A Toronto man says he's tired of waking up to the smell of weed coming in from his neighbour's unit and wants his condo corporation to do more to resolve the issue.
For almost five years, Paul Bradshaw says, smoke has been seeping in through the front door, windows and electrical sockets. Then it flows into the room belonging to his seven-year-old son, Sam.
"It wakes him up from a dead sleep," he said in an interview with CBC Toronto. "We have an air purifier but it has very little effect. It's potent. It hits you."
Bradshaw said he first raised the issue with his neighbour and then with the property management company in 2012. They tested and confirmed there was smoke and deficiencies in the shared wall.
The management firm then repaired the wall between the two units and the condo corporation even got a court order to stop the neighbour from smoking in 2015. In June of this year, another round of smoke testing was done.
'It makes you frustrated'
But Bradshaw says he still smells smoke.
"It makes you frustrated, it makes you angry," he said. "As a father, you have to protect your family, especially your son. When you can't do that, it really affects you. This is a health and safety issue."

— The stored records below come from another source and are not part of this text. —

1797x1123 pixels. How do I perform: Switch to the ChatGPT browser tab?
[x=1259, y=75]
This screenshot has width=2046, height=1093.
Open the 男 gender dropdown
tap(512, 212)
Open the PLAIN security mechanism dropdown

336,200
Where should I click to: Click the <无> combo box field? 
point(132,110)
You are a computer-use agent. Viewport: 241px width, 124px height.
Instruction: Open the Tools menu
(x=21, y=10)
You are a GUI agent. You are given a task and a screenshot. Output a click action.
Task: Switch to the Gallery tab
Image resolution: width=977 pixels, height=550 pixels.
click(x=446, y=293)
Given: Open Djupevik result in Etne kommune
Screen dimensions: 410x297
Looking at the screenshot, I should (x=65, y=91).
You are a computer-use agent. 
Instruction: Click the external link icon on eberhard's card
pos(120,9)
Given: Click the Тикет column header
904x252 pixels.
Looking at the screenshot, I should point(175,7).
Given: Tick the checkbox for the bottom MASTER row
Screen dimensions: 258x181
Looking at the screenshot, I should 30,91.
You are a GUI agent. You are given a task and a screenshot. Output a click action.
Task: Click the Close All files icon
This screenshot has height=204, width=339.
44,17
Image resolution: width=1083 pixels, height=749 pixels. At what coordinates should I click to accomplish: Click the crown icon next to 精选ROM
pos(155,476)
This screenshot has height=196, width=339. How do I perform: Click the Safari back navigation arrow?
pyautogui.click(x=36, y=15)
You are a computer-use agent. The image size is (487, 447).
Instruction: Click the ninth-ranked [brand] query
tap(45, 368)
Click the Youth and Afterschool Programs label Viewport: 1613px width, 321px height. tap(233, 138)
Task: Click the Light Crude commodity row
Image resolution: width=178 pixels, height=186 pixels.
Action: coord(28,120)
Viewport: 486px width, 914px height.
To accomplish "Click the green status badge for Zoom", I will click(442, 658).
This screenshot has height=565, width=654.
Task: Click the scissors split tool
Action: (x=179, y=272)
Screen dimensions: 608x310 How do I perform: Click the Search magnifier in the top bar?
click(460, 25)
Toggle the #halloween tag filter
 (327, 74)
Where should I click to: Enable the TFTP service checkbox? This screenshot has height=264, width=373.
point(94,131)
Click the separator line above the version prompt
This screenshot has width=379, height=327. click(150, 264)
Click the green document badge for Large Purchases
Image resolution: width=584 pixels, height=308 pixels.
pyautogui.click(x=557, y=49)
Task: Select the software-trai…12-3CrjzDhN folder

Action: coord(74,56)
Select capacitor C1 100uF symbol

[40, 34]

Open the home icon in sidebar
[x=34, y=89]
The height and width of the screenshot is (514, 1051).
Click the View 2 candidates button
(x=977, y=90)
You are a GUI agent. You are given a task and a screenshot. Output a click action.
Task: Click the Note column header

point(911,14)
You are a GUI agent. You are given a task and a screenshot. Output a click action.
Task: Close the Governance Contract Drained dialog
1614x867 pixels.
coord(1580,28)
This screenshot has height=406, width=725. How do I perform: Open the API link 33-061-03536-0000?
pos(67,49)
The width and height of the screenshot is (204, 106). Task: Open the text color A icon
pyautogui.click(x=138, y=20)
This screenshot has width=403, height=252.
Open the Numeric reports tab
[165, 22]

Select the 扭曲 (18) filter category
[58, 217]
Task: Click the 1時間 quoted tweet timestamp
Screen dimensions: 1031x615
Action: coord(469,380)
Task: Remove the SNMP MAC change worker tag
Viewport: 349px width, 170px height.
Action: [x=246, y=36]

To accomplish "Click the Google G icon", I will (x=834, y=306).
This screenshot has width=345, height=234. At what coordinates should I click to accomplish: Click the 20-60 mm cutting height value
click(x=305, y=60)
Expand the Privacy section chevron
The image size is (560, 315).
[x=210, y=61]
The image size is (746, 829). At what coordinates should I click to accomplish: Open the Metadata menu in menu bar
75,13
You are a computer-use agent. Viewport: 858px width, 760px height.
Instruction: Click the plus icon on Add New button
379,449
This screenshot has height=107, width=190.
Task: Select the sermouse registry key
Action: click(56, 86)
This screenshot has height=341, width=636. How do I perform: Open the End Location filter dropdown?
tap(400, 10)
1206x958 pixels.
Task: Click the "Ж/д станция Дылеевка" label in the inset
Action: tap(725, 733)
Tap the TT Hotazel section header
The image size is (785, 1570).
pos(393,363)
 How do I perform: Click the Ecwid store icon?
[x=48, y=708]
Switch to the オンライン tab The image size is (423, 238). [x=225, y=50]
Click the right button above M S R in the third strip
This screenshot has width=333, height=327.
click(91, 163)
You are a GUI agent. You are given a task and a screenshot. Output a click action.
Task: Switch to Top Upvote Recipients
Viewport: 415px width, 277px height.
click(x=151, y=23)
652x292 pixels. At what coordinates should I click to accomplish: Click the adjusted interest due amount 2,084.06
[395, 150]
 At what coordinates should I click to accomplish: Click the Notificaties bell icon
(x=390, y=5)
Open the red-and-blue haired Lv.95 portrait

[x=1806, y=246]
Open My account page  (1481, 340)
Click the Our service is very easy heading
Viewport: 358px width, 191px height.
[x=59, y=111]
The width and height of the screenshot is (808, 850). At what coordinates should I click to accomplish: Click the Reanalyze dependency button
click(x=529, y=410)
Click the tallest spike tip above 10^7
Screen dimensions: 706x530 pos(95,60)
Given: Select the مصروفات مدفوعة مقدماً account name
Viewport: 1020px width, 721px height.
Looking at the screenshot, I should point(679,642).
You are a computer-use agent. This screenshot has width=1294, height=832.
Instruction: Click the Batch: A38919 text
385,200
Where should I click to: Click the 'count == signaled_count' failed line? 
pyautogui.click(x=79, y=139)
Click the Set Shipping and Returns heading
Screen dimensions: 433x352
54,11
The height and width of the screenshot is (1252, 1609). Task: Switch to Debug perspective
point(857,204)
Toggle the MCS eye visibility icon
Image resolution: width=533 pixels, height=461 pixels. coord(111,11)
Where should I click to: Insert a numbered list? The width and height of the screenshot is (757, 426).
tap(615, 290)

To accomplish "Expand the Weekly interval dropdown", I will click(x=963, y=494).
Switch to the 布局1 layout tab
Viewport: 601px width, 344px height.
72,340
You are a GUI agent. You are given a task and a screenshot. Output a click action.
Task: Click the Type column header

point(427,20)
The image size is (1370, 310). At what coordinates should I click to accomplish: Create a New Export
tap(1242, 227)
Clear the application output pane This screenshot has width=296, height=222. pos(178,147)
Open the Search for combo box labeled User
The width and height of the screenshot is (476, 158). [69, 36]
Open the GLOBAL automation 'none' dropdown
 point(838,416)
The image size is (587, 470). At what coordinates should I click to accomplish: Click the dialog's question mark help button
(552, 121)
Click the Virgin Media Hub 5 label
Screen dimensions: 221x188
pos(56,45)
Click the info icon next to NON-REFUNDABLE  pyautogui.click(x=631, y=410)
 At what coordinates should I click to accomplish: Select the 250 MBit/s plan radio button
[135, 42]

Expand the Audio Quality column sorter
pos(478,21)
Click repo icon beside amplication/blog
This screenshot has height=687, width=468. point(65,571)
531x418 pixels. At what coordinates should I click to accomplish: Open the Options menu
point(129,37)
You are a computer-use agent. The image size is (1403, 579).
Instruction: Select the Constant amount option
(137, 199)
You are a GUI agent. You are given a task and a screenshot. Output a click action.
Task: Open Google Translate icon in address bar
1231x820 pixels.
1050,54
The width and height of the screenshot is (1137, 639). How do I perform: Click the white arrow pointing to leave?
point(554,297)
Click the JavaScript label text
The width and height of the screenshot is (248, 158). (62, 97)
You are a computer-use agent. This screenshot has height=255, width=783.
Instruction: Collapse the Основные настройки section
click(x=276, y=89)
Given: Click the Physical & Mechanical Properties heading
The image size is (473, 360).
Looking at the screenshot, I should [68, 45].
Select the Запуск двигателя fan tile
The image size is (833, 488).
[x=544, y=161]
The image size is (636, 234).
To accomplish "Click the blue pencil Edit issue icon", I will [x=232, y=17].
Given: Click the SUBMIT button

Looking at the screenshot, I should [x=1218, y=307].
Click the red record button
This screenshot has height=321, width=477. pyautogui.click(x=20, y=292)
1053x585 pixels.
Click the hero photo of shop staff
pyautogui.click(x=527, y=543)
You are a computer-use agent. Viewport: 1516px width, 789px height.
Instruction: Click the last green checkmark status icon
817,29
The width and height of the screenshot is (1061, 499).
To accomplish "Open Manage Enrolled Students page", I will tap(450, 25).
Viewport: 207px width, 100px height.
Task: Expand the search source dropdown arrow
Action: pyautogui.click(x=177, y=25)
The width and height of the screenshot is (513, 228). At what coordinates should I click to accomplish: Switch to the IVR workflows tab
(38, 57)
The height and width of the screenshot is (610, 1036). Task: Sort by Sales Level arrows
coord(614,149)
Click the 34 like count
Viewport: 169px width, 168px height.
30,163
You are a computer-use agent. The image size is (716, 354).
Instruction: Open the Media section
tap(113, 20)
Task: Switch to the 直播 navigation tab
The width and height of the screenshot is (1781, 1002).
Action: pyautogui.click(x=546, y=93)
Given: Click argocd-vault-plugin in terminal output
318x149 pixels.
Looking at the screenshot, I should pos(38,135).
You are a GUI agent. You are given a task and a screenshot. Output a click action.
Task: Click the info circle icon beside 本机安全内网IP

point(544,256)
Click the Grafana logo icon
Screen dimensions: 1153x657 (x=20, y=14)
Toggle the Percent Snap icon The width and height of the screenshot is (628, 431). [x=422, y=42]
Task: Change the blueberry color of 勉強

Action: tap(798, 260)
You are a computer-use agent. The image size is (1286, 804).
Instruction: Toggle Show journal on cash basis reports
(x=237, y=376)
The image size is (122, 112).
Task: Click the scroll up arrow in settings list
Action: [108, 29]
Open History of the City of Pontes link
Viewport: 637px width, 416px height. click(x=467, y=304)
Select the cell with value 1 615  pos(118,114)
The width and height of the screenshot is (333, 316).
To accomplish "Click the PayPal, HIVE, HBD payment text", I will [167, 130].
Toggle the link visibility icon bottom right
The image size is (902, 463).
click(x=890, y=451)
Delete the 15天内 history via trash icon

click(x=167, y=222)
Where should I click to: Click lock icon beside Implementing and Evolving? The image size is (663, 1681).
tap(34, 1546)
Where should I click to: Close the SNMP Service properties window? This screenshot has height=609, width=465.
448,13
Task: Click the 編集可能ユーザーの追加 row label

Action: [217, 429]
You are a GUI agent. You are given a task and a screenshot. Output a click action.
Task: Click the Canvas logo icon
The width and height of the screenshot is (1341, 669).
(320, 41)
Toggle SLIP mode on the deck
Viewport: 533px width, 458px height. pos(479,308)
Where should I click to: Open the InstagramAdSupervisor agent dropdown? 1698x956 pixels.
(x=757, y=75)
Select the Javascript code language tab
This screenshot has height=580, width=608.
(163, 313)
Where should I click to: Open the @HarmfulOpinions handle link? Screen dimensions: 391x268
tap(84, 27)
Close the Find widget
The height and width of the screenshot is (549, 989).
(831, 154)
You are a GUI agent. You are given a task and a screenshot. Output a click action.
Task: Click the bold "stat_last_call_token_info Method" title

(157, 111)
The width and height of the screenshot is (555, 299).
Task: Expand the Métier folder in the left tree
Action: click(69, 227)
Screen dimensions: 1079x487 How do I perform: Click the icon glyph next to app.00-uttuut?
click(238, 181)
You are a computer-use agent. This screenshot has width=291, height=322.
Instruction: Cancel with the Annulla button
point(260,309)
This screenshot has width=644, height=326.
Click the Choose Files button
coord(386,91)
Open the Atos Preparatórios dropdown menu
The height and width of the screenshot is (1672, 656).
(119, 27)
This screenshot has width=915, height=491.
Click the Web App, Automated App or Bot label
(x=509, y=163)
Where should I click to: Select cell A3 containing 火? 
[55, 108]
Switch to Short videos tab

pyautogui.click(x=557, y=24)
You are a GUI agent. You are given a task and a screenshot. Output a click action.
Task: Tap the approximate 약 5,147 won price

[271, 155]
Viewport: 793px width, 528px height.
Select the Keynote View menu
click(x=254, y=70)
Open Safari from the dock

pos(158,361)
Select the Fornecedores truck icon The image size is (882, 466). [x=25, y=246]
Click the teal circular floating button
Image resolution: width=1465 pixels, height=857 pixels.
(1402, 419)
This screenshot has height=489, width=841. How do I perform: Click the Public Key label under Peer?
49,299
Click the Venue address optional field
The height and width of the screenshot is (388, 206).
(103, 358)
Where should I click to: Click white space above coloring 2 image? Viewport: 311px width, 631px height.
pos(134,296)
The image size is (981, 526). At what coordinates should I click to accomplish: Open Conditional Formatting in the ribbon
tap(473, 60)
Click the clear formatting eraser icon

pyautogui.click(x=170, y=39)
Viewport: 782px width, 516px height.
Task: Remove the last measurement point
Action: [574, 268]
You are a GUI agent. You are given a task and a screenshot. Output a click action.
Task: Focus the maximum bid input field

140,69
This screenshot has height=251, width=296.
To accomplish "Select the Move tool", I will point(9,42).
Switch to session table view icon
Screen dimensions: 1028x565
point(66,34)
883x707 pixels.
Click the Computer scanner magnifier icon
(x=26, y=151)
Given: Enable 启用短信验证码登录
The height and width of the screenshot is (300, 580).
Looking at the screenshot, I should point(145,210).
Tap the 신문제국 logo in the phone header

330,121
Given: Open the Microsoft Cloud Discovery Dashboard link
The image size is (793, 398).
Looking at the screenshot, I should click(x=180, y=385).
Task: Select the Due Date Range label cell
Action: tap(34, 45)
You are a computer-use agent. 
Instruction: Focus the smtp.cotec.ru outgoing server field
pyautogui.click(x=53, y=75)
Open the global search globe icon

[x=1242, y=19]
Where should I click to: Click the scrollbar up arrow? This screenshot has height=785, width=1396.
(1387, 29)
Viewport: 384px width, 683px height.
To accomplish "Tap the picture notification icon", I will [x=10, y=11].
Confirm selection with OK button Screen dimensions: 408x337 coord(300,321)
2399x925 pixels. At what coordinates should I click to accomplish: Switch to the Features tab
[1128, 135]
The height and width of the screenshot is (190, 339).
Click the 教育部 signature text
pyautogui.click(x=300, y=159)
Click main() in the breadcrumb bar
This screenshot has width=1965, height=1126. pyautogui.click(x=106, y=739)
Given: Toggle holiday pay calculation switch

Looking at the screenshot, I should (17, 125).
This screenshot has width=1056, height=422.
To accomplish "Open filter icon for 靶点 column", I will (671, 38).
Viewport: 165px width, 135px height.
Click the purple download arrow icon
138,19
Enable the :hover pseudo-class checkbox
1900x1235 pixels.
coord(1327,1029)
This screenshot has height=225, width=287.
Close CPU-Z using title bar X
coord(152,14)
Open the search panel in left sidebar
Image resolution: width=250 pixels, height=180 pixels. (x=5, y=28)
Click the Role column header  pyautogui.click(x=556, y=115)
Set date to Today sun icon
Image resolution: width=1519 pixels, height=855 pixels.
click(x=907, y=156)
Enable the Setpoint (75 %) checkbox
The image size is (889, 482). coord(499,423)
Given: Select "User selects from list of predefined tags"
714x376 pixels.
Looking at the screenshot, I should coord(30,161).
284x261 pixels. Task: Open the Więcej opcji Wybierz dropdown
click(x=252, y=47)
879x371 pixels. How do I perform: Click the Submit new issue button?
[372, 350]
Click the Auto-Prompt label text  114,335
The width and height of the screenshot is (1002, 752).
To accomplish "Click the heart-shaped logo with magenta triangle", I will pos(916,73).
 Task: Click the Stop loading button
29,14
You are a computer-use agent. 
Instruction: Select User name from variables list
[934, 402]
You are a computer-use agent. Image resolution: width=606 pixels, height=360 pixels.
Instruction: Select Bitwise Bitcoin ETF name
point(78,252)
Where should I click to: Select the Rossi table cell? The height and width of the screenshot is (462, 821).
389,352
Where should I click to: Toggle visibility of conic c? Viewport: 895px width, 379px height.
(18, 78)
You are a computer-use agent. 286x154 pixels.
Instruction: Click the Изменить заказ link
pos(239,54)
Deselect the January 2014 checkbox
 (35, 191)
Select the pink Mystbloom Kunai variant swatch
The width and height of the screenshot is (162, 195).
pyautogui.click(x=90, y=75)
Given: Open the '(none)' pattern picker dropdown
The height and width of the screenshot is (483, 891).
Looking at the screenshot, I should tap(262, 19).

While the Ontario Condominium Act doesn't reference smoking specifically, it does prohibit activities in a unit or common areas that cause "injury or illness to individuals." Specific buildings can develop policies to address smoking, but Bradshaw's has not.
Bradshaw said it wouldn't have been as much of an issue if the smoke was seeping in "once or twice a month" but the family smells it at least a couple of times a week, if not more. The family has also been using candles, sprays and even door sealers to try to get rid of the smell, but without much luck.
"In that time, Sam's learned to read and write, ride a bike, ride a skateboard, learn to swim, finish junior and senior kindergarten," he said. "Five years. That's not acceptable. No one seems to be listening."
Bob St. George, the president of St. George Property Management, told CBC Toronto they're looking at ways to enforce the court order but there is no effort at the moment to force the neighbour out.
St. George says he's sympathetic with the Bradshaws' plight but "there are limitations on what the condominium [corporation] can do.
"The enforcement procedure isn't an easy one. It can take years. If someone doesn't cooperate, there's notices, numerous notices, that need to be sent and lawyers get involved and you go through a whole process there. It takes a long time," he said.
St. George also says the issue will become more complicated once marijuana is legalized by the federal government. "I think it will create considerable problems with condominiums because, now, people are entitled to smoke it and I think it will cause problems."
Some action needs to be taken by the condo corporation to "accommodate the sufferer," says Toronto condominium lawyer Denise Lash.
"It's not an easy one to tackle. You have to accommodate both smokers and non-smokers," she said. "That's the nature of condominium living."
Bradshaw says situations like his should not be taking so long to resolve.
"A lot of us are forced to live in these vertical cities, but that doesn't necessarily mean they're liveable cities. When property managers and boards of directors don't resolve it, where else do you have to turn?"
Bradshaw's neighbour did not agree to an interview with CBC Toronto.